PlayNation Test Biosfear

Biosfear - Test: Biosfear

Von Redaktion - Test vom 27.04.2004 - 14:20 Uhr
Biosfear Screenshot

Cooles Game oder langweiliges Rumgehacke? Wir haben uns Biosfear genauer angeschaut!

Im 24. Jahrhundert wurde die Erde fast komplett zerstört. 500.000 Menschen konnten den von ihren Bewohnern geprellten Planeten auf dem Raumschiff Salvation verlassen. Eine sieben Jahre lange Reise begann, bis die Kolonisten BiosFear entdeckten.
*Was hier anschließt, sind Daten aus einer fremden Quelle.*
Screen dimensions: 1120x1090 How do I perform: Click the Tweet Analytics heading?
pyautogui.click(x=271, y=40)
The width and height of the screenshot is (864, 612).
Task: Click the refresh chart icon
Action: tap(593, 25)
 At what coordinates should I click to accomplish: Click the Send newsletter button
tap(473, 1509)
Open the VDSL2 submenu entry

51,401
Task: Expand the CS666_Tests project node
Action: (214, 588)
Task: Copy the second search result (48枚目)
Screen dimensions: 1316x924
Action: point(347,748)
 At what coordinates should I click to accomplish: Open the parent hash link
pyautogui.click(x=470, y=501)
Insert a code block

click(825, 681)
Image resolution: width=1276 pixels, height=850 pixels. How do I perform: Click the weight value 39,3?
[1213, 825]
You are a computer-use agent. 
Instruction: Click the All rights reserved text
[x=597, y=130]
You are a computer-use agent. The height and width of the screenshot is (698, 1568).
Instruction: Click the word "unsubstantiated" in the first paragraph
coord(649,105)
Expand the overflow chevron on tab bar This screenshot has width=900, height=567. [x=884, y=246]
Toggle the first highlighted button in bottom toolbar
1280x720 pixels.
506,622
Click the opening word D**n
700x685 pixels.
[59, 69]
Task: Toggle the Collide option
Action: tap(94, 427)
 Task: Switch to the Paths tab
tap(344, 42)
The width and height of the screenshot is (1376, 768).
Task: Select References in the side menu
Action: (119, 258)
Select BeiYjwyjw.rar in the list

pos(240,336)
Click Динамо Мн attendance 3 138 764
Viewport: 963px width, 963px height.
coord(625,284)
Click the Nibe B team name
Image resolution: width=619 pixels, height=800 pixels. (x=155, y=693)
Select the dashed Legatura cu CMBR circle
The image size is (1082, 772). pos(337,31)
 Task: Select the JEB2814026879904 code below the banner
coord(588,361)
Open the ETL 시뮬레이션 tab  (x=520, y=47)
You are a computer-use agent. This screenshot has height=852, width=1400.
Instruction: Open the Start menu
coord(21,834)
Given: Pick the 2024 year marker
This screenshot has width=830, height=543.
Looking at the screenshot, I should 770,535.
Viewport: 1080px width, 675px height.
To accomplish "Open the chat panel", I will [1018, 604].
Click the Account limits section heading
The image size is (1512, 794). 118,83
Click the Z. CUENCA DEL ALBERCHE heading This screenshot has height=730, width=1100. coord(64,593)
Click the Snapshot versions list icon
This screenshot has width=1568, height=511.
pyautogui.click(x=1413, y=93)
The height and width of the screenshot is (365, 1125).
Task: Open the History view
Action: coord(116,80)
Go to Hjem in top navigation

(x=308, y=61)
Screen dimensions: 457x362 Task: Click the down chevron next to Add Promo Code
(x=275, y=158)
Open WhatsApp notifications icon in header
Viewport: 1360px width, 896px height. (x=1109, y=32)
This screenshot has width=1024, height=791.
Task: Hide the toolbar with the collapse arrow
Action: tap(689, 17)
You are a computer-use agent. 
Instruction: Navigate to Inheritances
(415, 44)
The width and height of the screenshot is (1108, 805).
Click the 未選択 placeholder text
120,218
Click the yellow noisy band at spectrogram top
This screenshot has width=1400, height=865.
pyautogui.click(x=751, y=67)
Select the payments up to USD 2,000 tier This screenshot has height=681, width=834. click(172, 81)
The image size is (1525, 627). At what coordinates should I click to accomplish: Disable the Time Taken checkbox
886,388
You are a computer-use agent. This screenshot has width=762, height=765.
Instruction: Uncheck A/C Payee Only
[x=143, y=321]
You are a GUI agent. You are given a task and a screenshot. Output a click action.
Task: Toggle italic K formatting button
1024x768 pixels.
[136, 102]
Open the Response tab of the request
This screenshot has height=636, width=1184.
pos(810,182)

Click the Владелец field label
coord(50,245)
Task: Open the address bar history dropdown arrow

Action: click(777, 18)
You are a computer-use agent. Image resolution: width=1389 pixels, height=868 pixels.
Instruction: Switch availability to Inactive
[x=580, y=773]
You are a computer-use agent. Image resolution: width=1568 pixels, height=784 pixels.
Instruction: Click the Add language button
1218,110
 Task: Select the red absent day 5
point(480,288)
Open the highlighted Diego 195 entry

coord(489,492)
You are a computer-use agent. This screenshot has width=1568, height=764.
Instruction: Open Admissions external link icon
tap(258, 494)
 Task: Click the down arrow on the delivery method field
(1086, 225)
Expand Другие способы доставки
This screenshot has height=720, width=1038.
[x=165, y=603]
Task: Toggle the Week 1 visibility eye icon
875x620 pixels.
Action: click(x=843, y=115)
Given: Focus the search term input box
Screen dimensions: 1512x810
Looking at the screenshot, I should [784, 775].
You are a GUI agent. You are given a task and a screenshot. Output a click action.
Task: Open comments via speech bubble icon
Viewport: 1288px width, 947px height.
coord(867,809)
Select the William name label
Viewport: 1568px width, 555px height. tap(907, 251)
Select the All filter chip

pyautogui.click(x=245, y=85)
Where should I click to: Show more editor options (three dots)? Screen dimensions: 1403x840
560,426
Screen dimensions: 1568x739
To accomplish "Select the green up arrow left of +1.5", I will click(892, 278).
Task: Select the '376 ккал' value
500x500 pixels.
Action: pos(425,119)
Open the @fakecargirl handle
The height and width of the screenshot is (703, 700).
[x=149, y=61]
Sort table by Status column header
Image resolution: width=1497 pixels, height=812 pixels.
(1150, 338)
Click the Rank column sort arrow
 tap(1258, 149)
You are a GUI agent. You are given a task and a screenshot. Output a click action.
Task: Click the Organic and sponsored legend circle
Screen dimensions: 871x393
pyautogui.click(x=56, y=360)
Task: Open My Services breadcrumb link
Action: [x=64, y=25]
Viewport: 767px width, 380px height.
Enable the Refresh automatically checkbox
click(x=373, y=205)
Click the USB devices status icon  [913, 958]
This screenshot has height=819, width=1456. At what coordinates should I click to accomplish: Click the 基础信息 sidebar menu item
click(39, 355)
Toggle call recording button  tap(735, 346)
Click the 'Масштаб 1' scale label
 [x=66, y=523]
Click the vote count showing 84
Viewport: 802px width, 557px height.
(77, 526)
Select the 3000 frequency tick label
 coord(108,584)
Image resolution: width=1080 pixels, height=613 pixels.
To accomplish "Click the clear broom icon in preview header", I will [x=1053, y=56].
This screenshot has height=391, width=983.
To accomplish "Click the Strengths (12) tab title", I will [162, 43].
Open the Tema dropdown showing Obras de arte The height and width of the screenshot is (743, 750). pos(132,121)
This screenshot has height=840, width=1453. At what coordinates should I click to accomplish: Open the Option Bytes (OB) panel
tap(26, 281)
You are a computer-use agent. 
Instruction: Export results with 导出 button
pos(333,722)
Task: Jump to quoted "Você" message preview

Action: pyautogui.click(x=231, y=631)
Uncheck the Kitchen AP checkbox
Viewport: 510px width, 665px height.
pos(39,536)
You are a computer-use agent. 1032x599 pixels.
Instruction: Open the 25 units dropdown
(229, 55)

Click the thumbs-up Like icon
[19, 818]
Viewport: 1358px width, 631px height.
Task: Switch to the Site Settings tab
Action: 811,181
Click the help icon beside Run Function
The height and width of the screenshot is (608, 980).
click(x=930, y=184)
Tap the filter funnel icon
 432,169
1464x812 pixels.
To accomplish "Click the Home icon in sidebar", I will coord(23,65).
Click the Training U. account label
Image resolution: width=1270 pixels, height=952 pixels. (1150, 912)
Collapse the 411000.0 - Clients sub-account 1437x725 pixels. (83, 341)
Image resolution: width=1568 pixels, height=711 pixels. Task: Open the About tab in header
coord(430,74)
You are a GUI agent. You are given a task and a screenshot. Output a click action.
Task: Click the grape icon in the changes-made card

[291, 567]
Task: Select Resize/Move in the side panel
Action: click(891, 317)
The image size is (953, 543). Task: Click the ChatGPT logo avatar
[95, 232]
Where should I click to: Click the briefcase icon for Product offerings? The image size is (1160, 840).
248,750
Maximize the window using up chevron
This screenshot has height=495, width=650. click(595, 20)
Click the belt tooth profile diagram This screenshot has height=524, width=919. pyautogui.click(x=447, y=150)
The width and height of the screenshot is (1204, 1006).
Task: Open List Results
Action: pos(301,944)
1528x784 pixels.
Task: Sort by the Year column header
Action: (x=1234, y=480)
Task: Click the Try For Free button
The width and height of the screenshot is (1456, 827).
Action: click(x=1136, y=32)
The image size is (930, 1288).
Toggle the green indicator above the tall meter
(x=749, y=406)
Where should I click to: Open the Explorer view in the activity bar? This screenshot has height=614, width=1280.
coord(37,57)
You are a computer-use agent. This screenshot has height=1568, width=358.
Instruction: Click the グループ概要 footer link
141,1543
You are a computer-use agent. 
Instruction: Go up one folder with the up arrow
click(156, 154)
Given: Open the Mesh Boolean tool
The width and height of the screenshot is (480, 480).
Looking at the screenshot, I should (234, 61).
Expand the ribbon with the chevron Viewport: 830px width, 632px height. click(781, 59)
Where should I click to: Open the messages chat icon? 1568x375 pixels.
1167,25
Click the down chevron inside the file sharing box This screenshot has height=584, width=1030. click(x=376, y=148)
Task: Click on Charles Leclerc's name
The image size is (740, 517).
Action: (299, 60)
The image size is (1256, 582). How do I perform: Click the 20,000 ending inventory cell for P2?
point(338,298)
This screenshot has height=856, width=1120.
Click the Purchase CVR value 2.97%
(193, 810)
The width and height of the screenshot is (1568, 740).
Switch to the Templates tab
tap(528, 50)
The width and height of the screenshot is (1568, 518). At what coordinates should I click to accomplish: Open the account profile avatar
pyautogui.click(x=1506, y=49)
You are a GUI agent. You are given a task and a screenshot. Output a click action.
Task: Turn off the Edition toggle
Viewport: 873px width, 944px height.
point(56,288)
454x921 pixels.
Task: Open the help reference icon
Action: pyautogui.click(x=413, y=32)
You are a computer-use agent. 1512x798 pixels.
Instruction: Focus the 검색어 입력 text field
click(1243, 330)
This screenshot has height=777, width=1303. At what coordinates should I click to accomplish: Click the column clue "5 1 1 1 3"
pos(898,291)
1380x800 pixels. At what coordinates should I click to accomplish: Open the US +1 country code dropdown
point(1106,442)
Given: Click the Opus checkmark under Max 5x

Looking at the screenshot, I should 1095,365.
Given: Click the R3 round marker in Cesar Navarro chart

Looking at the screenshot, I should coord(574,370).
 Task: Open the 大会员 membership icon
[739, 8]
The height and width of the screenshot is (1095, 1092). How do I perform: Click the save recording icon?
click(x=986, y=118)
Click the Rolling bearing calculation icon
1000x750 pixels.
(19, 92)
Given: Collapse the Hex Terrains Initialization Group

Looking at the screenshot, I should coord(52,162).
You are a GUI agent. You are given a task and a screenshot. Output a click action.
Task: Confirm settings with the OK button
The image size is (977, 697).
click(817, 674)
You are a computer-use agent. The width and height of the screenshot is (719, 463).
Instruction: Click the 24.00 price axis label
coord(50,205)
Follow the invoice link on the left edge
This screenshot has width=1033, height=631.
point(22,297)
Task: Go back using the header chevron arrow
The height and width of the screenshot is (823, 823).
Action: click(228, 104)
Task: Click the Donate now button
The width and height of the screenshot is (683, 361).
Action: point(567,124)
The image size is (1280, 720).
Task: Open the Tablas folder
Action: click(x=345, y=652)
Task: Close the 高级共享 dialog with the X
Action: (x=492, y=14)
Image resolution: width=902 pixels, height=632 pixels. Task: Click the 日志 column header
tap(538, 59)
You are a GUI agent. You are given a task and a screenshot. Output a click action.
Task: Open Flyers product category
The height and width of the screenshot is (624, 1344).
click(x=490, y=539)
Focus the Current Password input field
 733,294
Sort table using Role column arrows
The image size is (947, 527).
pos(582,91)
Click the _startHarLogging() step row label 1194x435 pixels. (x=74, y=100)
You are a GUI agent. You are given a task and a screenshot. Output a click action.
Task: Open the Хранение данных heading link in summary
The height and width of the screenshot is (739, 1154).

Ein Planet welcher von seiner Atmosphäre und dem Klima her der Erde ähnelte. Unbewohnt war der Raumkörper keinesfalls. Schon vierhundert Jahre tobt ein Krieg zwischen den Bewohnern des Planeten, der durch die Ankunft der Menschen nur noch an Intensität gewann.

Völker von BiosFear

Zu Beginn entscheidet sich der Spieler für eines von vier Völkern, die so große Vor- und Nachteile vorweisen, dass ihnen manche Wege völlig verborgen bleiben. Ein magisch begabtes Volk kann somit im weiteren Spielverlauf keine Schusswaffen ausersehen.

Der Bulkan ist robust und widerstandsfähig. Menschen verlassen sich auf ihre Technik und Schusswaffen. Die feenartigen Aidian verfügen über Verteidigungs- sowie Unterstützungsmagie und die Kaillipton sind effiziente Angriffsmagier.
Nachdem man sich für Volk und Namen des Charakters entschieden hat, kann der Spieler das Aussehen seines angehenden Helden bestimmen. Das ist bei weiten simpler als beispielsweise bei Star Wars Galaxies, wo man selbst Nasenform und Augenbraue des Alter Egos bestimmen kann.

Hack and Slay pur
Der Charakter ist erstellt und schon beginnt das Hack-and-Slay Abenteuer. Der Spieler betrachtet das Ganze aus einer zoombaren Iso-Perspektive - seine Widersacher streckt er per Mausklick nieder. Leider sind die Kreaturen sehr uniform gestaltet und das ewige Gekloppe auf irgendwelchen Monsterhorden geht mit der Zeit auf die Nerven.
Ein wenig Abwechslung bieten die vielen Waffen, so reicht das Arsenal vom Lasergewehr bis hin zum altertümlichen Schwert. Gerüstet für den Kampf kann der Charakter satte 250 Stufen erreichen, abwechslungsreiche Episoden fehlen allerdings gänzlich.

Nur alle 15 Level kann der Abenteurer so genannte EpicQuests annehmen, die den Helden zwar einige Zeit beschäftigen, aber durchaus Mängel am Inhalt vorweisen. Hier müssen tapfere Recken lange Wanderschaften über den Planeten in Kauf nehmen, um beispielsweise einen bestimmten Gegenstand zu besorgen.